:: Your instructions ::
Using the entries below, write out the line with "This screenshot has width=197, height=116.", the line with "This screenshot has height=327, width=886.", and every line in between, exactly as each is written.

Saved data entries:
+ + + +

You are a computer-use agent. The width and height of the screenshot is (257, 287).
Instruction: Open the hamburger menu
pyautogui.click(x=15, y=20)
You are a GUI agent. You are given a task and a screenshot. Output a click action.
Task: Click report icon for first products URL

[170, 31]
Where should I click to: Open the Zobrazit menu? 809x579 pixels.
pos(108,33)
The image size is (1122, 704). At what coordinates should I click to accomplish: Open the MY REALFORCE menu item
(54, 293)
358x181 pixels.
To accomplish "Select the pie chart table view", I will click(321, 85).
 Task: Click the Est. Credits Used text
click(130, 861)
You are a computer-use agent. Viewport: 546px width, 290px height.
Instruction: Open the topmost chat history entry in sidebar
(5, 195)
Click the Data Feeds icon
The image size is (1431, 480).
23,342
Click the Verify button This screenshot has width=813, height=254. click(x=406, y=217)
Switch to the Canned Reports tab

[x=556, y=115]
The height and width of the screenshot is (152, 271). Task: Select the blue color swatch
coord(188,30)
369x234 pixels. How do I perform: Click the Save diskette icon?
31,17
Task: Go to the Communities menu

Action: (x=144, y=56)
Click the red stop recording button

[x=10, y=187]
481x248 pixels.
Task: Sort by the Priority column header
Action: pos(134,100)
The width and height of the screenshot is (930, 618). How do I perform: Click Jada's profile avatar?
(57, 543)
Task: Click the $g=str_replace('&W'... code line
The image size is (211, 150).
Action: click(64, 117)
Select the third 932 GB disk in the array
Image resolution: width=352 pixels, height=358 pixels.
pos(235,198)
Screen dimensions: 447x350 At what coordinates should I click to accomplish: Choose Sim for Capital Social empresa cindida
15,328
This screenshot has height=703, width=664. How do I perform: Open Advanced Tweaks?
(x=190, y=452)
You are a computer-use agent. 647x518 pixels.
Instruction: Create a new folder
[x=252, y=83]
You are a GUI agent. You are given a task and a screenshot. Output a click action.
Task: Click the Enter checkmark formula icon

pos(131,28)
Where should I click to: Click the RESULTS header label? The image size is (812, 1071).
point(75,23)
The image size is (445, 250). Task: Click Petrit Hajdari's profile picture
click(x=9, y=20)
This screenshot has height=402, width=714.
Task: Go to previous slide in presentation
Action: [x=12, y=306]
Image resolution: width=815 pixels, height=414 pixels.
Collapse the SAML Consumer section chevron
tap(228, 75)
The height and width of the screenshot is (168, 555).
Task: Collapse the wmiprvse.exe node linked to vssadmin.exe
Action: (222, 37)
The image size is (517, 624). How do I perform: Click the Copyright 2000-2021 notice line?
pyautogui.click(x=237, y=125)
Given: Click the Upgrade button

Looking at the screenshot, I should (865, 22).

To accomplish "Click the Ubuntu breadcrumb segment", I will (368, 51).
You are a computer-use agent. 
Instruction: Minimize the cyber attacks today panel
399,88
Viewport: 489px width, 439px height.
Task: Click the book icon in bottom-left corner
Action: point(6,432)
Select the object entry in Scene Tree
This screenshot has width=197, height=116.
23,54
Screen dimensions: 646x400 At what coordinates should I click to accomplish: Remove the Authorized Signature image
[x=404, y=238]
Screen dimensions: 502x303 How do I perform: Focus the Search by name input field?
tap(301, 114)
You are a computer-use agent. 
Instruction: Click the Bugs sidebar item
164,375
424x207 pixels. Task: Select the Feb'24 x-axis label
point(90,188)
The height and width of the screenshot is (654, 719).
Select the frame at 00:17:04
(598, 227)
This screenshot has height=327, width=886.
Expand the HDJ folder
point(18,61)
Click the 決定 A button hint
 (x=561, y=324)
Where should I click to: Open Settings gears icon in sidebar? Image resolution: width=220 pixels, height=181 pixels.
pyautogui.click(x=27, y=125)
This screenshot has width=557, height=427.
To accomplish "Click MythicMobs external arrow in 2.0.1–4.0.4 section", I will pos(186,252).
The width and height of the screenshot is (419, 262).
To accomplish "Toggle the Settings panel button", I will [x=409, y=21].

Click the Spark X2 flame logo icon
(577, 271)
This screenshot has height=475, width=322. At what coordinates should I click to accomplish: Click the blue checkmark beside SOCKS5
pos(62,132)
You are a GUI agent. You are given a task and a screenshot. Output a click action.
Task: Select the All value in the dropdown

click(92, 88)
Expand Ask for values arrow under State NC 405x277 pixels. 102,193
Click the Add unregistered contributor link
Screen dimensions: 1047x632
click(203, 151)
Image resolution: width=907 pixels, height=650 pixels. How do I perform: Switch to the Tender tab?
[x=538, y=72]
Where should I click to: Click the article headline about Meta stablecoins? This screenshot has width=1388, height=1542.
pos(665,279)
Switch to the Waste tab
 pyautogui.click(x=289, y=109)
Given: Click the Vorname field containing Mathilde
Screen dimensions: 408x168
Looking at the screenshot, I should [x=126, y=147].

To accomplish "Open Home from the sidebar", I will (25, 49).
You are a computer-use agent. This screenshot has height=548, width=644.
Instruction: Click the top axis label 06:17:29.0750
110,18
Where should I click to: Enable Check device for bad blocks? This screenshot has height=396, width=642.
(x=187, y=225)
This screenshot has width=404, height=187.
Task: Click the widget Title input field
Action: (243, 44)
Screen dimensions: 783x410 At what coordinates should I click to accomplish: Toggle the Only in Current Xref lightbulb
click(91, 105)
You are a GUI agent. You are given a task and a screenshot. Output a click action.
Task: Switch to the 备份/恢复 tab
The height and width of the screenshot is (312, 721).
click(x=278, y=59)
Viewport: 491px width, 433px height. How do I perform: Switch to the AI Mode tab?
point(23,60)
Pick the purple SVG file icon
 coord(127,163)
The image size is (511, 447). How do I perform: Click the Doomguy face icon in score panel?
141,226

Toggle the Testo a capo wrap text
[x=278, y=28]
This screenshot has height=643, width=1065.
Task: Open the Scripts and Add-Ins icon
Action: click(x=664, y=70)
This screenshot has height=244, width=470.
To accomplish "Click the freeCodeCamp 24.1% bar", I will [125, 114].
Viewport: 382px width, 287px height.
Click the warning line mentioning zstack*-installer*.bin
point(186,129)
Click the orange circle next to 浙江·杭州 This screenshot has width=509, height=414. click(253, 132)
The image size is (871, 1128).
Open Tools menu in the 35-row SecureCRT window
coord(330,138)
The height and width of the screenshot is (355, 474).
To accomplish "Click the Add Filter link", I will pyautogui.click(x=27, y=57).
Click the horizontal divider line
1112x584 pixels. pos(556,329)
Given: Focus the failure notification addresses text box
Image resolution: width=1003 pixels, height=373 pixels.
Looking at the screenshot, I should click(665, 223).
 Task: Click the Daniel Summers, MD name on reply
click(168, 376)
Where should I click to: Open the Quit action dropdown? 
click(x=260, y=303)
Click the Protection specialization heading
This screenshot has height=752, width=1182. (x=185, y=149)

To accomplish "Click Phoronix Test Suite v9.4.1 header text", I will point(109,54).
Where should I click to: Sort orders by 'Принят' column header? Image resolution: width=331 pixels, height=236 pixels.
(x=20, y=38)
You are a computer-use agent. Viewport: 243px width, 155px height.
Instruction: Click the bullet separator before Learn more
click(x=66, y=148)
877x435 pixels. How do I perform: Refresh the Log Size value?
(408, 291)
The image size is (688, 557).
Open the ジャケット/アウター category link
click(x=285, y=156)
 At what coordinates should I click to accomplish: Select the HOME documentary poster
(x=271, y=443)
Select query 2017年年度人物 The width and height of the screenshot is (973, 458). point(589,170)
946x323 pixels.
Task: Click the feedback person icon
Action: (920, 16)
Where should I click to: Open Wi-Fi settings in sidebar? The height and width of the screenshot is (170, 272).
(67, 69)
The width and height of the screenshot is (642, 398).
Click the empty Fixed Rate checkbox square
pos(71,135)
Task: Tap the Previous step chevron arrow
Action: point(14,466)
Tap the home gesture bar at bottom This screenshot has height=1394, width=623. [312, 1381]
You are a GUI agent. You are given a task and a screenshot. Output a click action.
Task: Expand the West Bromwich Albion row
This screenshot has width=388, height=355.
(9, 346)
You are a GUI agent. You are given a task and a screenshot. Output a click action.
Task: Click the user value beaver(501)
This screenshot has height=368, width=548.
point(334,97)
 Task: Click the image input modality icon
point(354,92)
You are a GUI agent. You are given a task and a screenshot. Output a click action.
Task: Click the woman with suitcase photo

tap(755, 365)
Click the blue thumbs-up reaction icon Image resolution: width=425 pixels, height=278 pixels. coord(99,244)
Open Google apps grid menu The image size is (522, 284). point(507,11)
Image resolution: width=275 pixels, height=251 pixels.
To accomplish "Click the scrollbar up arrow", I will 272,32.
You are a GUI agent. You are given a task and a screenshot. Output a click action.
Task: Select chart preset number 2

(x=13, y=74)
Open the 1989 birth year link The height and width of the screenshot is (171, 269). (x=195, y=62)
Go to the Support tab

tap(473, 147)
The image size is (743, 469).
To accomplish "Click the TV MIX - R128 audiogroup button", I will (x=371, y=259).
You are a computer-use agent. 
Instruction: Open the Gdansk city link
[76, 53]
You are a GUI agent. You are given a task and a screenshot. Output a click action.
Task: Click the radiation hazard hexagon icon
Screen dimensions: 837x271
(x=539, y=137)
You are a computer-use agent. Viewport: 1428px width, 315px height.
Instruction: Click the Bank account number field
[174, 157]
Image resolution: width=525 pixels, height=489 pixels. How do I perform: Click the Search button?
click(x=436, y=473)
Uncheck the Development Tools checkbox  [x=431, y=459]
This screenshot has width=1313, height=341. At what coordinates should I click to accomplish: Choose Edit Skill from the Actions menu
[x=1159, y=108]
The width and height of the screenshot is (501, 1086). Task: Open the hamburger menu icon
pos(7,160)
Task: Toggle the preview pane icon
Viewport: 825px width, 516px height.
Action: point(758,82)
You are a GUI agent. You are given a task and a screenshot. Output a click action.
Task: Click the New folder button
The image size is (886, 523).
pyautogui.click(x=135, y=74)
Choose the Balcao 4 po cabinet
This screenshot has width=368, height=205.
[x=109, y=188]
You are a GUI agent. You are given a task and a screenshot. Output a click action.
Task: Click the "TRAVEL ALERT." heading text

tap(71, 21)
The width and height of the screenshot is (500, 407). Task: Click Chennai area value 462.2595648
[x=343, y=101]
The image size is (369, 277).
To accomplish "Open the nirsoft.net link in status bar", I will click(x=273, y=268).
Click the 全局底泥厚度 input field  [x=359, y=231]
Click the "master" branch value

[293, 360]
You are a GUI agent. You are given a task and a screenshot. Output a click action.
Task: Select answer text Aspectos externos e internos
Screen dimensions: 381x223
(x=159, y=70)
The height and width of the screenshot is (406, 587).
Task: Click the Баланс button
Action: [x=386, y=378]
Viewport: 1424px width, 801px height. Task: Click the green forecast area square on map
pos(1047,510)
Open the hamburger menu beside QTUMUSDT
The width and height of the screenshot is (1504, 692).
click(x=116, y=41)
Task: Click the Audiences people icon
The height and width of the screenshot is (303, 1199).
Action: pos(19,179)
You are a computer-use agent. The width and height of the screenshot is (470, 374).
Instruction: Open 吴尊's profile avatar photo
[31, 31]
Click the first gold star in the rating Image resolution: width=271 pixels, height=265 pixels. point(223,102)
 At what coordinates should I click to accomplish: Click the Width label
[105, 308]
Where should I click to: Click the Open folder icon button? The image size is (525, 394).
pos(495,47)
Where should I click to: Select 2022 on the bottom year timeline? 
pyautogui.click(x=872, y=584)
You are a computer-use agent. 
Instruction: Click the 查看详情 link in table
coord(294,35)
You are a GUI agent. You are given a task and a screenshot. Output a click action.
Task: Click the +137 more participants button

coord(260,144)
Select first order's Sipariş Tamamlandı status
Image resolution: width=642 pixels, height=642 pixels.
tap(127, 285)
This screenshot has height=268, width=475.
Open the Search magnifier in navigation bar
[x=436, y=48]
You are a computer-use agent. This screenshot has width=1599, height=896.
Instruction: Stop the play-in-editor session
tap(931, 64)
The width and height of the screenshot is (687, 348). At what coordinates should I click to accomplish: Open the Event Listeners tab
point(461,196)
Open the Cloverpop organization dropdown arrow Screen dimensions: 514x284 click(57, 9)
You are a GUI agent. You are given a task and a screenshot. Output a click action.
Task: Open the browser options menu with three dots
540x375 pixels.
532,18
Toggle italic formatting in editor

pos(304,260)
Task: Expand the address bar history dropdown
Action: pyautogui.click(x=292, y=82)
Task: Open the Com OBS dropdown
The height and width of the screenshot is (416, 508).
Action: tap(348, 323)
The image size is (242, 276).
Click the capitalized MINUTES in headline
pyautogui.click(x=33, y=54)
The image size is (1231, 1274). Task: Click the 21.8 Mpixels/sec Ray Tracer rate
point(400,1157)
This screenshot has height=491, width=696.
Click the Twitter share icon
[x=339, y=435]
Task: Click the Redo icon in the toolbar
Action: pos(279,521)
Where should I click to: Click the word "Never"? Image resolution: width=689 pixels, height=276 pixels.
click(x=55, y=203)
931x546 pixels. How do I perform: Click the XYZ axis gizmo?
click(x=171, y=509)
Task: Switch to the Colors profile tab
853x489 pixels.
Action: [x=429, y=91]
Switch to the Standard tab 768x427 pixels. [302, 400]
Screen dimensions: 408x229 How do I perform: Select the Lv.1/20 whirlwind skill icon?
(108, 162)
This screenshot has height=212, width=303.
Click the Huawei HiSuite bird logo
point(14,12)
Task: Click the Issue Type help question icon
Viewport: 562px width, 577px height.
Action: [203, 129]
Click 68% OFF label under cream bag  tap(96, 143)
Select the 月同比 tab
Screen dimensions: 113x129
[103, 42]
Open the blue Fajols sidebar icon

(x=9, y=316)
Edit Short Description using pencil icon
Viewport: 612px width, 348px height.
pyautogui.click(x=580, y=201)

+ + + +

:: Written answer ::
This screenshot has width=197, height=116.
23,54
Screen dimensions: 646x400 At what coordinates should I click to accomplish: Remove the Authorized Signature image
[x=404, y=238]
Screen dimensions: 502x303 How do I perform: Focus the Search by name input field?
tap(301, 114)
You are a computer-use agent. 
Instruction: Click the Bugs sidebar item
164,375
424x207 pixels. Task: Select the Feb'24 x-axis label
point(90,188)
The height and width of the screenshot is (654, 719).
Select the frame at 00:17:04
(598, 227)
This screenshot has height=327, width=886.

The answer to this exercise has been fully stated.